Slovenian footballer (born 2002)

Žan-Luk Leban (born 15 December 2002) is a Slovenian professional footballer who plays as a goalkeeper for Slovenian PrvaLiga club Celje.

He played for Slovenia's under-16, under-17 and under-21 teams.

== Early life ==
Born in Trbovlje, Leban moved to Poland at the age of six as his parents were looking for work. As a youth player for FCB Escola Varsovia, he attracted the likes of Barcelona, Manchester United, Tottenham Hotspur, Leicester City, and Liverpool. At the age of 15, he attended trials with Barcelona and almost signed for the team.

== Club career ==

=== Everton ===
Leban joined Everton's youth academy in June 2019. In the 2020–21 FA Youth Cup fourth round match against Manchester City, Leban made some important saves and was praised for his performance as Everton won 1–0. He was first included in the Everton senior squad on 20 March 2021 for the 2020–21 FA Cup quarter-final match against Manchester City, when Everton manager Carlo Ancelotti called up two youth goalkeepers due to injuries; however, he was an unused substitute as João Virgínia started the match.

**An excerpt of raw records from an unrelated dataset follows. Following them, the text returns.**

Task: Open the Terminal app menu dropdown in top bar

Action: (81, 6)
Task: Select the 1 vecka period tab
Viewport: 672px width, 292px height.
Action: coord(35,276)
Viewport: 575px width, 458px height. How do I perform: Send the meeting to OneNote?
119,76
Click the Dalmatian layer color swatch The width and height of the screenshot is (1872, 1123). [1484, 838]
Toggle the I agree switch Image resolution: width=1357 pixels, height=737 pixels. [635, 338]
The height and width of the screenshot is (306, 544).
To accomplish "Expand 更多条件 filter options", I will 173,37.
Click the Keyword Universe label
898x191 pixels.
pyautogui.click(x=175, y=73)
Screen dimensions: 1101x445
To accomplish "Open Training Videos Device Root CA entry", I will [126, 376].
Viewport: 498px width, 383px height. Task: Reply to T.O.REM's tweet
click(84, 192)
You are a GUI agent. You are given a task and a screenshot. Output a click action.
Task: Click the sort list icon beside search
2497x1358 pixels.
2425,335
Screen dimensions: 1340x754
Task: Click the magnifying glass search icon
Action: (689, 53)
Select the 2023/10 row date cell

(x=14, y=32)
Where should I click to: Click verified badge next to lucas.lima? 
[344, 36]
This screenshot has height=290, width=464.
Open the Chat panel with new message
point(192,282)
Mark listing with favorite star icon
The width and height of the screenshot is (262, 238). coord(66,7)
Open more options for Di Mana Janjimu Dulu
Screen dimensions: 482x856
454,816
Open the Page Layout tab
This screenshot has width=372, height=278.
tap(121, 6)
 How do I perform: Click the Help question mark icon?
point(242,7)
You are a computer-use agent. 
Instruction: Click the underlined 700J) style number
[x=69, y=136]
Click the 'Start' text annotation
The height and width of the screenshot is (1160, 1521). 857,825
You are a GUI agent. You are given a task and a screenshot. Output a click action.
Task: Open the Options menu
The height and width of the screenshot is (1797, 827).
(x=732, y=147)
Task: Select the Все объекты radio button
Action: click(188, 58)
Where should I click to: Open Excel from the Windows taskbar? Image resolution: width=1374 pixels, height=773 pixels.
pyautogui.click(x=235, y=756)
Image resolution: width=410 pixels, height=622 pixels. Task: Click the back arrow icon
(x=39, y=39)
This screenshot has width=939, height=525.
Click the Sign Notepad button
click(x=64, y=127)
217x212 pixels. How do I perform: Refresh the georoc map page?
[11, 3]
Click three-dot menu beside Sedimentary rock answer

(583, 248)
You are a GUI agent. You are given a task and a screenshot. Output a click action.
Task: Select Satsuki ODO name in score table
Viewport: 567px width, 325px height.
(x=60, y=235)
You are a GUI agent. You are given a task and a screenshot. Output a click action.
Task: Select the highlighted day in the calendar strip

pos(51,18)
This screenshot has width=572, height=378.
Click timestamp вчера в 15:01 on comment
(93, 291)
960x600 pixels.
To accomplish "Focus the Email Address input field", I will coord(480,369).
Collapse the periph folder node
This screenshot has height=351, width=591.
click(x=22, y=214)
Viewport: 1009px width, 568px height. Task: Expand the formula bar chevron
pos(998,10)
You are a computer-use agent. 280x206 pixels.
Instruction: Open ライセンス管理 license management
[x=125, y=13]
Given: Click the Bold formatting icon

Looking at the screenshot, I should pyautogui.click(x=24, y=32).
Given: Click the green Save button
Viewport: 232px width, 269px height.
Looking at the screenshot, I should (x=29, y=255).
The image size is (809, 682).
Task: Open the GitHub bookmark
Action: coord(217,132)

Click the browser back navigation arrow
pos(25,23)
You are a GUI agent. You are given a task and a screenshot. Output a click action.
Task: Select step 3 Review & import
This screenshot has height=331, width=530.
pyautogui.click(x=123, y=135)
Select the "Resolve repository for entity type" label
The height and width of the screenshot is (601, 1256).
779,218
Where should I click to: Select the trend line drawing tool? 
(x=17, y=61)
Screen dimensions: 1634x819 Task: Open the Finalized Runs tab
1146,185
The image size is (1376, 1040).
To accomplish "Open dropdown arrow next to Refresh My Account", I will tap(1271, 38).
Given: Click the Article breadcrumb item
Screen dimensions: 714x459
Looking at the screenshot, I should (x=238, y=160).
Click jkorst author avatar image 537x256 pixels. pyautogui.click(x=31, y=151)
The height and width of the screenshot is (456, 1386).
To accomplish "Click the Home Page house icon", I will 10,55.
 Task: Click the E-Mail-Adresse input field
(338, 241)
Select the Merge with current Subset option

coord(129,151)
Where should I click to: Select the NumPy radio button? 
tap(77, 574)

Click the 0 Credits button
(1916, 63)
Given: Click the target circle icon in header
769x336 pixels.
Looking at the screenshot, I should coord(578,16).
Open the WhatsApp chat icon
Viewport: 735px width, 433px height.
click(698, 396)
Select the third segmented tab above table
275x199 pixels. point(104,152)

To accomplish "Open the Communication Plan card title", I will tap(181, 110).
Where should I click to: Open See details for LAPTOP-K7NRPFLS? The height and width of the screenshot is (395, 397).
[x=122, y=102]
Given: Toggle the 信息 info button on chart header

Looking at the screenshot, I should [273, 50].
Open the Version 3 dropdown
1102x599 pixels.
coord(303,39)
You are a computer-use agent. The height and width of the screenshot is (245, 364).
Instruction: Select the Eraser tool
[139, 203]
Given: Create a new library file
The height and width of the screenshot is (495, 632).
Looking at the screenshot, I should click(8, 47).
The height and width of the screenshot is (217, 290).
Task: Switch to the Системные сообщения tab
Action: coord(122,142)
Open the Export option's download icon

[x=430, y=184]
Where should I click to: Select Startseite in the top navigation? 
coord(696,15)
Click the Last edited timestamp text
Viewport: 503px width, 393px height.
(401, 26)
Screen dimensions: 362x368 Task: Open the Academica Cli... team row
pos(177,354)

In February 2023, Leban extended his contract with Everton until the summer of 2025.

In August 2023, he went on a season-long loan to National League North side Farsley Celtic.

After the 2024–25 season, Leban departed Everton upon the expiration of his contract.

== Personal life ==
He is the son of former Slovenian basketball international Boštjan Leban.